Abstract
Purpose
Pilot study to evaluate the safety and effectiveness of stellate ganglion blocks in the treatment of symptoms related to long COVID infection.
Materials and Methods
A total of 17 patients who underwent stellate ganglion block for the treatment of their long COVID symptoms were included. COMPASS-31, GAD-7, PCL-5, and Fatigue Severity Score (FSS) pre and post intervention surveys and data on baseline heartrate and post- block heart rate recorded in the EMR.
Results
A total of 94% of patients reported moderate-to-severe autonomic dysfunction pre-procedure as measured by COMPASS-31. All patients reported some degree of symptomatic improvement from the block. Specifically, patients had significantly lower FSS scores (P = 0.002) and heart rate post-procedure (P = 0.008). Although the decrease in PCL-5 scores after the procedure was clinically meaningful, this change was not statistically significant (P = 0.159). No significant difference was found in pre and post procedure GAD-7 scores (P = 0.101).
Conclusions
Stellate ganglion block is a safe, low-risk, minimally invasive, and effective procedure in the treatment of symptoms for long COVID. It should be evaluated as an adjunctive treatment of select patients in this population.
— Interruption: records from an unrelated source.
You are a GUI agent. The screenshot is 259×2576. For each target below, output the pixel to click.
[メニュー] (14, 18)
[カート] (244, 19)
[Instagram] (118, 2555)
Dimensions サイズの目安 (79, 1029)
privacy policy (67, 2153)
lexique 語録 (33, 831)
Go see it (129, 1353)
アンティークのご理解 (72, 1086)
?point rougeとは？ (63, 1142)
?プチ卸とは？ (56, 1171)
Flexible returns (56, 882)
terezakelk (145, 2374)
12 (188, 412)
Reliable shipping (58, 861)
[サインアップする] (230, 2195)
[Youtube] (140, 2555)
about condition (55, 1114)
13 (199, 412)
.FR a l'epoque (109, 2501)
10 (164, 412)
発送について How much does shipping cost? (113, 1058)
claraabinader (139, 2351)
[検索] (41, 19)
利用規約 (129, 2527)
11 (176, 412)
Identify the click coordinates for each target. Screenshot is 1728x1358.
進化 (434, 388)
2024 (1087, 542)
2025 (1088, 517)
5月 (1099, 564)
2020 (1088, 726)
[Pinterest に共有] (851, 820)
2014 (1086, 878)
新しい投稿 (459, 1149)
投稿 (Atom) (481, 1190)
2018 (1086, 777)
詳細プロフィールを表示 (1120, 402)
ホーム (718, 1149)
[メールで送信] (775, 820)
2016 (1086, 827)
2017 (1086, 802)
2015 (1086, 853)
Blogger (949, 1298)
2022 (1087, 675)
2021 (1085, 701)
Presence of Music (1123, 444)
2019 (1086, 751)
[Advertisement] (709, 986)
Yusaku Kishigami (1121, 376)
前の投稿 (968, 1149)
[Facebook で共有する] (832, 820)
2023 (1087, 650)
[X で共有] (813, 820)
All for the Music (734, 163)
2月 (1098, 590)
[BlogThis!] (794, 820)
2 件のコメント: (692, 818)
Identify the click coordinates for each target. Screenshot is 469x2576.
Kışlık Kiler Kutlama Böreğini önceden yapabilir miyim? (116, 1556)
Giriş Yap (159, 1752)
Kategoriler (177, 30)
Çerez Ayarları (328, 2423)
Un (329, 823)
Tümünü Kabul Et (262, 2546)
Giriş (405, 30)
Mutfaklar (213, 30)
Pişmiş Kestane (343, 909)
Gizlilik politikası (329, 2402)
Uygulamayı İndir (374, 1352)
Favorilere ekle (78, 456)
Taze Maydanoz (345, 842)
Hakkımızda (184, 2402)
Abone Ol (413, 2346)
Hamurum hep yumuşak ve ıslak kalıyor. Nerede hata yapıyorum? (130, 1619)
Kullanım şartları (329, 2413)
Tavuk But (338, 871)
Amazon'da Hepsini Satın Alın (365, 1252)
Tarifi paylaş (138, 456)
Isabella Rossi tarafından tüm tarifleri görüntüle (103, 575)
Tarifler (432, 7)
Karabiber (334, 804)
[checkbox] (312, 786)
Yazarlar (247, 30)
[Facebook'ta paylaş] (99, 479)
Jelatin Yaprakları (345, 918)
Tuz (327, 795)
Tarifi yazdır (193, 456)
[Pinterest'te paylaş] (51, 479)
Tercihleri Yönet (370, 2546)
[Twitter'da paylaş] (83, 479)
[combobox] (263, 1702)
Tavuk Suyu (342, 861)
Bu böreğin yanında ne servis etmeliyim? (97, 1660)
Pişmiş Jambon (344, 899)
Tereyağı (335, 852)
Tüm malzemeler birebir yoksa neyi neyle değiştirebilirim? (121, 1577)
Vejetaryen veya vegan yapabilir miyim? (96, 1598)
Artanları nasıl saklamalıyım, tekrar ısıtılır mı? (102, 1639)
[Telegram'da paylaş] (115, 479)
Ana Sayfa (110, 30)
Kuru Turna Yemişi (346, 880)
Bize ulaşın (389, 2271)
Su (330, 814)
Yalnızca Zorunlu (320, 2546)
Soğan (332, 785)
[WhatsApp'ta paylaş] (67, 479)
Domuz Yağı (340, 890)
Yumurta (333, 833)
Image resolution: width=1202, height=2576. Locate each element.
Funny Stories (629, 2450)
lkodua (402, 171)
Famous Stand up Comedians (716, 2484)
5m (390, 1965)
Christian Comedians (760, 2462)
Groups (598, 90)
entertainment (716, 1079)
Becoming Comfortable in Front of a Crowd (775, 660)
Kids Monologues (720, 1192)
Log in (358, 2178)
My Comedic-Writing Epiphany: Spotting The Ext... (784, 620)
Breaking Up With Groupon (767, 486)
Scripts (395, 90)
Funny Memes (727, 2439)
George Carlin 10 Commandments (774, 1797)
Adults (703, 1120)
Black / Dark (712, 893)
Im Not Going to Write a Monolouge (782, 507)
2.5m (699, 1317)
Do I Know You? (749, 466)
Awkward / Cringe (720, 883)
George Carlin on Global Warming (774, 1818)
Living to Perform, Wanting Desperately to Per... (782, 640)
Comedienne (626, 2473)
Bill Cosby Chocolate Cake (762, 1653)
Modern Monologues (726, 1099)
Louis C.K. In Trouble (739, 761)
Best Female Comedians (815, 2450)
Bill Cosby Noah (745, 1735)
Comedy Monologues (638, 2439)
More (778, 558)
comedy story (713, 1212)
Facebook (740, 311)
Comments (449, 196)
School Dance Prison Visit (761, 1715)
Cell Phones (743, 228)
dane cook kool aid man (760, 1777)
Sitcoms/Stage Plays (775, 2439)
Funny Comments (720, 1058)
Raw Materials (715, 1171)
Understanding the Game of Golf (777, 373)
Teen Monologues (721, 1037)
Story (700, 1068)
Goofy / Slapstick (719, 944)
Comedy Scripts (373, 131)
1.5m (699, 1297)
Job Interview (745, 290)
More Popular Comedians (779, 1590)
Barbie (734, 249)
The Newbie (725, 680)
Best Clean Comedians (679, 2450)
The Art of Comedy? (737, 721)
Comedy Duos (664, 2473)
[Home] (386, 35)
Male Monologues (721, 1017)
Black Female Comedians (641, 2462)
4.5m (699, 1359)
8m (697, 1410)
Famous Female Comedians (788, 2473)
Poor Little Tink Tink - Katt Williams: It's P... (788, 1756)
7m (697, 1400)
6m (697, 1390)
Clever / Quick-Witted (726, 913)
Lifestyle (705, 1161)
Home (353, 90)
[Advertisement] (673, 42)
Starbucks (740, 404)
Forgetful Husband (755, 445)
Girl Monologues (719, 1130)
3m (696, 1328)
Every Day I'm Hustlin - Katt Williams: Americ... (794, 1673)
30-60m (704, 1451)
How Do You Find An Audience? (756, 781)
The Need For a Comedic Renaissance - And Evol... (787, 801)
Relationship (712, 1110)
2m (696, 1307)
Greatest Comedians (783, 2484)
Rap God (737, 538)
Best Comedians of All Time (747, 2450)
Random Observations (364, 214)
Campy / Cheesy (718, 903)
Keywords: stellate ganglion, long COVID, block
Introduction
The COVID-19 pandemic has left over 1,000,000 dead and up to 30% of those infected with long term effects of the disease in the United States, known as long COVID.1 Long COVID often manifests as neuropsychiatric sequelae including post-traumatic stress disorder, depression, anxiety, and cognitive symptoms.2 Autonomic dysfunction is also prevalent in long COVID, with many patients meeting criteria for postural orthostatic tachycardia syndrome (POTS) and inappropriate sinus tachycardia.3 These resulting conditions are difficult to treat and can leave people unable to work, drive, or participate actively in society. While it is unclear exactly how many patients have debilitating long COVID, when combining Household Pulse Survey (HPS) from the Federal Census Bureau with data from the CDC, annual cost of those lost wages alone is around $170 billion a year and potentially as high as $230 billion.4
Current conservative treatments aimed at the treatment of symptoms of long COVID include, but are not limited to: pulmonary therapy, physical therapy, pharmacology to manage sympathetically mediated tachycardia and postural orthostatic hypotension (POTS syndrome), low dose naltrexone for brain fog, anxiolytics and stimulants for management of worsening anxiety/PTSD and fatigue, and many more. No one treatment has been validated and there is currently no standard protocol for the treatment of the debilitating symptoms associated with this disease.5,6
A stellate ganglion block is a minimally invasive adjunctive procedure that has been utilized as an adjunct treatment for patients with complex regional pain syndrome (CRPS), refractory ventricular tachycardia as well as for post-traumatic stress disorder (PTSD).7–11 Since we see the effects of sympathetic overactivation and PTSD in patients with long COVID, it is important to understand the role stellate ganglion blockade in patient treatment and symptomatic control related to these pathologies.12,13
Ventricular tachycardia and electric storm are difficult conditions to treat. Recurrent ventricular arrhythmias (VA) and electric storm are associated with increased sympathetic tone, and patient morbidity.14,15 There have been studies in the literature supporting the efficacy of unilateral versus bilateral stellate ganglion block in reducing the need for external or internal defibrillation in this patient group.8 This procedure, as an adjunct to medications and failed ablations, can even lead to resolution of VA, allowing patients to be discharged from the hospital.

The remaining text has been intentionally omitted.